Nel gergo delle reti neurali, lo spazio latente è dove risiede la mappa ideale che l’algoritmo crea mettendo in relazione i caratteri degli oggetti che studia. Non è accessibile dall’utente: è uno spazio con moltissime dimensioni, perché uno stesso oggetto può venire descritto secondo moltissime prospettive differenti: il suo colore, il suo spettro sonoro, ma anche caratteristiche più complesse come l’essere o meno una voce femminile, o l’avere o meno i braccioli nel caso di una sedia. Siamo noi a decidere quali caratteri sono importanti, che peso hanno.
Siamo in uno spazio non fuori dalla mappa, per immaginarlo come lo spazio amorfo che circonda il livello di un videogioco, ma sopra la mappa, che in un lento carrello all’indietro si rivela come un universo procedurale che si gonfia e dispiega, le architetture deliranti delle folli AI di Blame di Tsutomu Nihei, o dei trogloditi immortali di Jorge Luis Borges.
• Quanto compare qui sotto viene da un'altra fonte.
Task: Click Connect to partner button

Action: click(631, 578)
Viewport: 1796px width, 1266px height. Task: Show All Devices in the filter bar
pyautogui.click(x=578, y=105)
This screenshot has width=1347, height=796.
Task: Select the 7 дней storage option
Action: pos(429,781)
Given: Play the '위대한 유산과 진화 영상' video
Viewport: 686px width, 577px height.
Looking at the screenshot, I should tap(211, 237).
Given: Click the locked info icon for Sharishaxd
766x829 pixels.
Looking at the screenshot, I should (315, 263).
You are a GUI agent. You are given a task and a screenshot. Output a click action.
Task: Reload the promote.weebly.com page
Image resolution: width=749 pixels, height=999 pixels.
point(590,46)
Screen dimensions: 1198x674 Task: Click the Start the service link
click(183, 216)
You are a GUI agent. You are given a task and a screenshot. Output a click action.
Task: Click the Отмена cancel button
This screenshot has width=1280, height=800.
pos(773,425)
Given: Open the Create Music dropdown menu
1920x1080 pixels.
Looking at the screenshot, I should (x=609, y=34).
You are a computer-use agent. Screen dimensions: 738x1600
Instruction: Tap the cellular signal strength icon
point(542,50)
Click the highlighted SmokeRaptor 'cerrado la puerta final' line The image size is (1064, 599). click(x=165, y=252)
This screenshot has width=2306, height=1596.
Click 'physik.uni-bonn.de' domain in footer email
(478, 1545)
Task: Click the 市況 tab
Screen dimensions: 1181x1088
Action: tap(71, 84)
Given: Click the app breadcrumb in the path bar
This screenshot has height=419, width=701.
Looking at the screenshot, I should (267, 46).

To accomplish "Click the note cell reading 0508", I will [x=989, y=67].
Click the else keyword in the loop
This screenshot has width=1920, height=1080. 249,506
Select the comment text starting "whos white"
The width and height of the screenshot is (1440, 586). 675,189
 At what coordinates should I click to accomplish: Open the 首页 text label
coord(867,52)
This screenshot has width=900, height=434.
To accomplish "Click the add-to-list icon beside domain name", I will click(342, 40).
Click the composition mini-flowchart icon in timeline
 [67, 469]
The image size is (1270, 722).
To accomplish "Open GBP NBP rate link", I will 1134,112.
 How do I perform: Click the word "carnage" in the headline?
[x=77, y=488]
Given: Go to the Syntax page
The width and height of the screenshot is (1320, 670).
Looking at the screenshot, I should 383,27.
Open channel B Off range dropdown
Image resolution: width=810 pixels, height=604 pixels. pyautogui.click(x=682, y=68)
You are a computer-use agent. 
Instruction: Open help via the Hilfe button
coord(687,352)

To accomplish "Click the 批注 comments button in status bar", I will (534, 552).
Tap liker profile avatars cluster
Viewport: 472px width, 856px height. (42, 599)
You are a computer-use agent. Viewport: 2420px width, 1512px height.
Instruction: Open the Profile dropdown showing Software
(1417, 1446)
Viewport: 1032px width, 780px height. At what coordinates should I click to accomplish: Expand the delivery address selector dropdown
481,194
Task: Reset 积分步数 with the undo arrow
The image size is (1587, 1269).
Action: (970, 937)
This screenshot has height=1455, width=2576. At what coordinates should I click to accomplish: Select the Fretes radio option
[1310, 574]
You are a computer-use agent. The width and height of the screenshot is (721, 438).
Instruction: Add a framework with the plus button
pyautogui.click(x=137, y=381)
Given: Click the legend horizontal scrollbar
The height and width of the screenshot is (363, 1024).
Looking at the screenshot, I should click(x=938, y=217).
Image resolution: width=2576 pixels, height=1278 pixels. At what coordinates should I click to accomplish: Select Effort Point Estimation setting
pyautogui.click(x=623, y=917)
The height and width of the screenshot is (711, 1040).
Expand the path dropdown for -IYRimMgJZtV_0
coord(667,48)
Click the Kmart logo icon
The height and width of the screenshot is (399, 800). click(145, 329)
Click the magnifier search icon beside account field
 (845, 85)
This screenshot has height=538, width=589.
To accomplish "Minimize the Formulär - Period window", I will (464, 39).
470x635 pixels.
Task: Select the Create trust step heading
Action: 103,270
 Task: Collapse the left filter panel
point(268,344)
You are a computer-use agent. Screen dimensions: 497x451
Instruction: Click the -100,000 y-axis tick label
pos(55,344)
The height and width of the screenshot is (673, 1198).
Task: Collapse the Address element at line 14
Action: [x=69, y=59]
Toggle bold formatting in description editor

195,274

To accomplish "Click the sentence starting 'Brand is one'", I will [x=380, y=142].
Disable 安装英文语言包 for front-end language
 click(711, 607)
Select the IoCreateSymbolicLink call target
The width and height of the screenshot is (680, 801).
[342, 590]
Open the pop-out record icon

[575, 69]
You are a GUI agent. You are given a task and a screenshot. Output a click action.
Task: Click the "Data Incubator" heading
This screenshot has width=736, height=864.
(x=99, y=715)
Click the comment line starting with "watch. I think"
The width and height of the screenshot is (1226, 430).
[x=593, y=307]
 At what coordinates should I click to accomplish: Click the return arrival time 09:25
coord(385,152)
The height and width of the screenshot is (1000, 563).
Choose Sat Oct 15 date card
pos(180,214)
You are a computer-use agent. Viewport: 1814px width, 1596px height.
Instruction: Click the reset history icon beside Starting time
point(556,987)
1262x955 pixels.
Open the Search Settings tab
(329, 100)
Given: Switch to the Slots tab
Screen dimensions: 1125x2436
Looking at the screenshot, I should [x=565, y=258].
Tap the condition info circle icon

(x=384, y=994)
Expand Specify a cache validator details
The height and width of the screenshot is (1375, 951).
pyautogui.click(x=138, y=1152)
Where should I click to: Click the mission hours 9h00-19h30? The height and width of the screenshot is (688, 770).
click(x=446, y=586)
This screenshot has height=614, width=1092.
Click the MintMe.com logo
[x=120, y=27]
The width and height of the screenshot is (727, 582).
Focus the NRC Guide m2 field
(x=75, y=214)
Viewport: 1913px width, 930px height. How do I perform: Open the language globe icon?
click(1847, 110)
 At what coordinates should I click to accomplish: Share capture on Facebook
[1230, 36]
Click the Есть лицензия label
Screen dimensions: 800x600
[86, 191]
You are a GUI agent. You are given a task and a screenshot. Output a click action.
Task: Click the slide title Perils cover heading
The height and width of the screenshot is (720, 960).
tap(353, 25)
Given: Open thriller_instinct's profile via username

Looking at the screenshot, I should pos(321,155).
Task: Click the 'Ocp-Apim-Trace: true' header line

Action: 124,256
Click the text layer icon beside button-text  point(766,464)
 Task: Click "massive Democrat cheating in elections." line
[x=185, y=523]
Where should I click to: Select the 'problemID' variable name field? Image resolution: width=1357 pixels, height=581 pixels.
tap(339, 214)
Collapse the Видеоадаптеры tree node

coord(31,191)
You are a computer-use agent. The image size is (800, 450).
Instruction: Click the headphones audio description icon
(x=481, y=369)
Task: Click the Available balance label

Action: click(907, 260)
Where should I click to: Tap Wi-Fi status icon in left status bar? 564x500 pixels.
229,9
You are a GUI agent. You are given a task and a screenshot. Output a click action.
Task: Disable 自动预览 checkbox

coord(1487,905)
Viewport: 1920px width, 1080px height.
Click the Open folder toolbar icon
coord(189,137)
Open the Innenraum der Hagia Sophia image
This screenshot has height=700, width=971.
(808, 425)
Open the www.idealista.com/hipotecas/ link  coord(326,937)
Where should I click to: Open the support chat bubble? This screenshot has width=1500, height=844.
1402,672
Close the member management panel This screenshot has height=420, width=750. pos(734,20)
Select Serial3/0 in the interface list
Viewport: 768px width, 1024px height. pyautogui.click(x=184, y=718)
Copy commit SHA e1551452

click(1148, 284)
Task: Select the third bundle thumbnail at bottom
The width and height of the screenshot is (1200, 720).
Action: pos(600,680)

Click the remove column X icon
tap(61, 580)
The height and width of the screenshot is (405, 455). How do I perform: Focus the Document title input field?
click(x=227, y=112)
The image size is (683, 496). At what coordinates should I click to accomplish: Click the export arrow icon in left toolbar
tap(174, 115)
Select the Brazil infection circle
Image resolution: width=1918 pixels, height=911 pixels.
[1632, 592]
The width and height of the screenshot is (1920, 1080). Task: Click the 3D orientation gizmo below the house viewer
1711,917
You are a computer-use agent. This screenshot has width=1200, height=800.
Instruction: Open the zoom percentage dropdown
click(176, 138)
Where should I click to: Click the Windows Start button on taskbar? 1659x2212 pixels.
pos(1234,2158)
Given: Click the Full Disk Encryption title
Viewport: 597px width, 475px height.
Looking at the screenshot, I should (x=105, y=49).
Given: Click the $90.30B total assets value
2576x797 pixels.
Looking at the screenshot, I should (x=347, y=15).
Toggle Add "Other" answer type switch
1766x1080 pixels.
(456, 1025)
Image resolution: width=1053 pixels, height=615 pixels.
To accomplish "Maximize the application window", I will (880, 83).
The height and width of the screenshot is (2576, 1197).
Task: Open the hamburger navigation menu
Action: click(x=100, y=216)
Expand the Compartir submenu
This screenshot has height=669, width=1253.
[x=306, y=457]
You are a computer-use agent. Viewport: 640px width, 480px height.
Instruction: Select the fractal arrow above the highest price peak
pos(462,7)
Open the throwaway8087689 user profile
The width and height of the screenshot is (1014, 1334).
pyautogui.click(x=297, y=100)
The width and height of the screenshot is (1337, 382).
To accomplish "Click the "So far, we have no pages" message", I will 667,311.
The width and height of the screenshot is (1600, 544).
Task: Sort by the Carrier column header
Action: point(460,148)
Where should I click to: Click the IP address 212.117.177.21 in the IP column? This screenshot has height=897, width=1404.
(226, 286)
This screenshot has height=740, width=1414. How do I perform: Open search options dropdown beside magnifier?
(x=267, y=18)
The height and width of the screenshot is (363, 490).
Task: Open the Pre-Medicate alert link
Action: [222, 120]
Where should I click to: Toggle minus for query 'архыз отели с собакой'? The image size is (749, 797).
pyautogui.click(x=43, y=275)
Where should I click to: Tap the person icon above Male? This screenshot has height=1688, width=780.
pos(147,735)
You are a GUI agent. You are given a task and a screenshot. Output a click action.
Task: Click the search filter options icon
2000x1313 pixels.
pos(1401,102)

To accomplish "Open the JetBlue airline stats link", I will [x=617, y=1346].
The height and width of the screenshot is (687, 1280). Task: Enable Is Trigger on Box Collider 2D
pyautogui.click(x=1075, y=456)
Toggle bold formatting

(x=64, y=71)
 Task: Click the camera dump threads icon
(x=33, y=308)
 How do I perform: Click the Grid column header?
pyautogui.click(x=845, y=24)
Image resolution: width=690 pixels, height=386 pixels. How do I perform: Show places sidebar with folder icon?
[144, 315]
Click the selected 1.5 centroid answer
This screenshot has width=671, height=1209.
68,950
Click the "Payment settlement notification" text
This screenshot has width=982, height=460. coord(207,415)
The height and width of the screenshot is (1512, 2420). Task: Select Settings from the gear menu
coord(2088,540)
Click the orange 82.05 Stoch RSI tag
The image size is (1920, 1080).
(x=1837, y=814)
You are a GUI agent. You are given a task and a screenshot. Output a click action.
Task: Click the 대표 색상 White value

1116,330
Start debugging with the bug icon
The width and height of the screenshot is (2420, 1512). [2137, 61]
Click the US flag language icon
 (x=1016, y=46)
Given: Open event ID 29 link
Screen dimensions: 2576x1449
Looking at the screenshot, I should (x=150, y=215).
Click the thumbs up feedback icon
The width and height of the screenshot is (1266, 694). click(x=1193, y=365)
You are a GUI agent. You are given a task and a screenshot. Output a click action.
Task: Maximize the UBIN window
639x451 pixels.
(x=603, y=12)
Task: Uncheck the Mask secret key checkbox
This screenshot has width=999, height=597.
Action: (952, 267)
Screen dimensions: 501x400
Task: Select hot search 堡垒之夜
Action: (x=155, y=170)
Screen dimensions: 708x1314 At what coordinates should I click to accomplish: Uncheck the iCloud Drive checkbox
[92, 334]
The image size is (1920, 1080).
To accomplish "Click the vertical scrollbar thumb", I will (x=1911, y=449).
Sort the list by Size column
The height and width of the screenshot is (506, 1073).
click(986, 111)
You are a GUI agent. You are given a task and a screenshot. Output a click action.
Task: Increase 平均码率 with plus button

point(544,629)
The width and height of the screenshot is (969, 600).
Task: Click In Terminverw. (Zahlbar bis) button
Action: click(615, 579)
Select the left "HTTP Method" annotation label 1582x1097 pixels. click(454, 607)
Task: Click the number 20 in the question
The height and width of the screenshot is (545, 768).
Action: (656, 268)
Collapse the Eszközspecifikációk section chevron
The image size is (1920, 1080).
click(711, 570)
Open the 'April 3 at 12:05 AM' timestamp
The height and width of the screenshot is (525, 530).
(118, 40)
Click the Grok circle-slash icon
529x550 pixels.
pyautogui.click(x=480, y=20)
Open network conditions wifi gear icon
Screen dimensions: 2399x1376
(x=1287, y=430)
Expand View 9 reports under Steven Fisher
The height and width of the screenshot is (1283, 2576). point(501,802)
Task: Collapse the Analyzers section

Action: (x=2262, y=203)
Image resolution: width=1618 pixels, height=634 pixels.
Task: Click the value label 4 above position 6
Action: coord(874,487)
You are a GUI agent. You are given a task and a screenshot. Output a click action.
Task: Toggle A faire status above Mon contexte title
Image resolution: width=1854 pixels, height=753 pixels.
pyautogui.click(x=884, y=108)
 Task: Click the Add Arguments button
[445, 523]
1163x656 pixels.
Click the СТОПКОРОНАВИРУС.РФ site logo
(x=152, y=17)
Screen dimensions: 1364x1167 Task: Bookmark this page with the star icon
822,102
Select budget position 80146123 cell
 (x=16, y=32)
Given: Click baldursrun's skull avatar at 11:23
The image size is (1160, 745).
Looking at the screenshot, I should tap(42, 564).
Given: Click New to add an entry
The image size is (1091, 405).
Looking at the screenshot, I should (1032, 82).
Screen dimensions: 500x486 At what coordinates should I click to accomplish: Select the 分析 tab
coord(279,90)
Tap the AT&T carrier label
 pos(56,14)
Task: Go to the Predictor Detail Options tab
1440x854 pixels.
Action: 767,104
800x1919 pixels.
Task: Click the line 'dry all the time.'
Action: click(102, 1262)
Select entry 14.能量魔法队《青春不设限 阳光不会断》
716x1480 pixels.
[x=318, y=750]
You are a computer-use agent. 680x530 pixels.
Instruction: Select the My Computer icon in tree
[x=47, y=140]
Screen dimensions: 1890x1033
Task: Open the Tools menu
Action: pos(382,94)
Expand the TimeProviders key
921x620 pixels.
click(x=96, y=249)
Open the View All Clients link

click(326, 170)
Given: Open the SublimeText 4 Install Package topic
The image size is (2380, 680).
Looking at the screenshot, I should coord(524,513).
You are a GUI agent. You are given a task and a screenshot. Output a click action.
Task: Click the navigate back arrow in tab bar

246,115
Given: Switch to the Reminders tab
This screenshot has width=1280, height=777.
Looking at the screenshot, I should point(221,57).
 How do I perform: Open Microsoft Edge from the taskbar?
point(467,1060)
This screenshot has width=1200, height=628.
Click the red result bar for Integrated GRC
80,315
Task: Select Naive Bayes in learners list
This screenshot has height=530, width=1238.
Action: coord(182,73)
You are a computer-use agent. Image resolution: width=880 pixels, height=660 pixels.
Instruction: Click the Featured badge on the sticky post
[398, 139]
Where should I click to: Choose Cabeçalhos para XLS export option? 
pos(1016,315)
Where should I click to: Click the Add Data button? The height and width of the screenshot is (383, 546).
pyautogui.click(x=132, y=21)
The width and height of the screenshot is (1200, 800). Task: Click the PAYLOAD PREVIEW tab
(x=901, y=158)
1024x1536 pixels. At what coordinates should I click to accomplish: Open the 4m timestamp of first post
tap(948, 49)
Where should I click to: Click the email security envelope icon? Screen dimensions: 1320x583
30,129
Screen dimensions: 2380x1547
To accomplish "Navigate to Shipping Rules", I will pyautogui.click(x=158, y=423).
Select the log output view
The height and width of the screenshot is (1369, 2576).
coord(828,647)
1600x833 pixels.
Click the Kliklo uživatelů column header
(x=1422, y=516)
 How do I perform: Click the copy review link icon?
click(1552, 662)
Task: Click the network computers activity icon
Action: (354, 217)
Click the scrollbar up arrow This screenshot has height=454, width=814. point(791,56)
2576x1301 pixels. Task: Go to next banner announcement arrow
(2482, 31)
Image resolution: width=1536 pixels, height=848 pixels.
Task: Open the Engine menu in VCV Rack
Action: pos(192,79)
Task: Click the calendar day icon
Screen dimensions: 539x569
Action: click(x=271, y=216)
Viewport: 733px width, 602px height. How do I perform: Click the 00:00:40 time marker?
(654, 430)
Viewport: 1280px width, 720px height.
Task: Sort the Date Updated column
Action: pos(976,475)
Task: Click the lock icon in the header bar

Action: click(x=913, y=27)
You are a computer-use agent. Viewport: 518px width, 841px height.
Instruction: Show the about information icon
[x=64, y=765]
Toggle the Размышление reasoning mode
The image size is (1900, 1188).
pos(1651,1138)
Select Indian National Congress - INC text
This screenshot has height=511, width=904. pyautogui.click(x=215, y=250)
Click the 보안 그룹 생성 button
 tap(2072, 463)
L’esistenza di uno spazio latente, ovverosia nascosto, accessibile solo dall’algoritmo che ne fa uso, fa pensare a un simile spazio che la filosofia della mente popola di esperienze chiamate qualia – ossia, “in che modo”: esperienze private e impossibili da condividere oggettivamente, come il gusto di un alimento, la “coloratezza” di un colore, o il dolore che proviamo al ventre. Esperienze che possiamo raccontare solo attraverso similitudini, contando sul fatto che l’esperienza di chi ci ascolta assomigli almeno un po’ alla nostra, e che ciascuno di noi arricchisce continuamente di nuove dimensioni semplicemente vivendo: il ricordo delle torte dell’infanzia, la sfumatura di colore dell’auto di nostra madre, il timore di ritornare a provare un male che speriamo curato, ma verso il quale proviamo un sentimento complesso di nostalgia per qualcosa che per anni ha definito la nostra esistenza.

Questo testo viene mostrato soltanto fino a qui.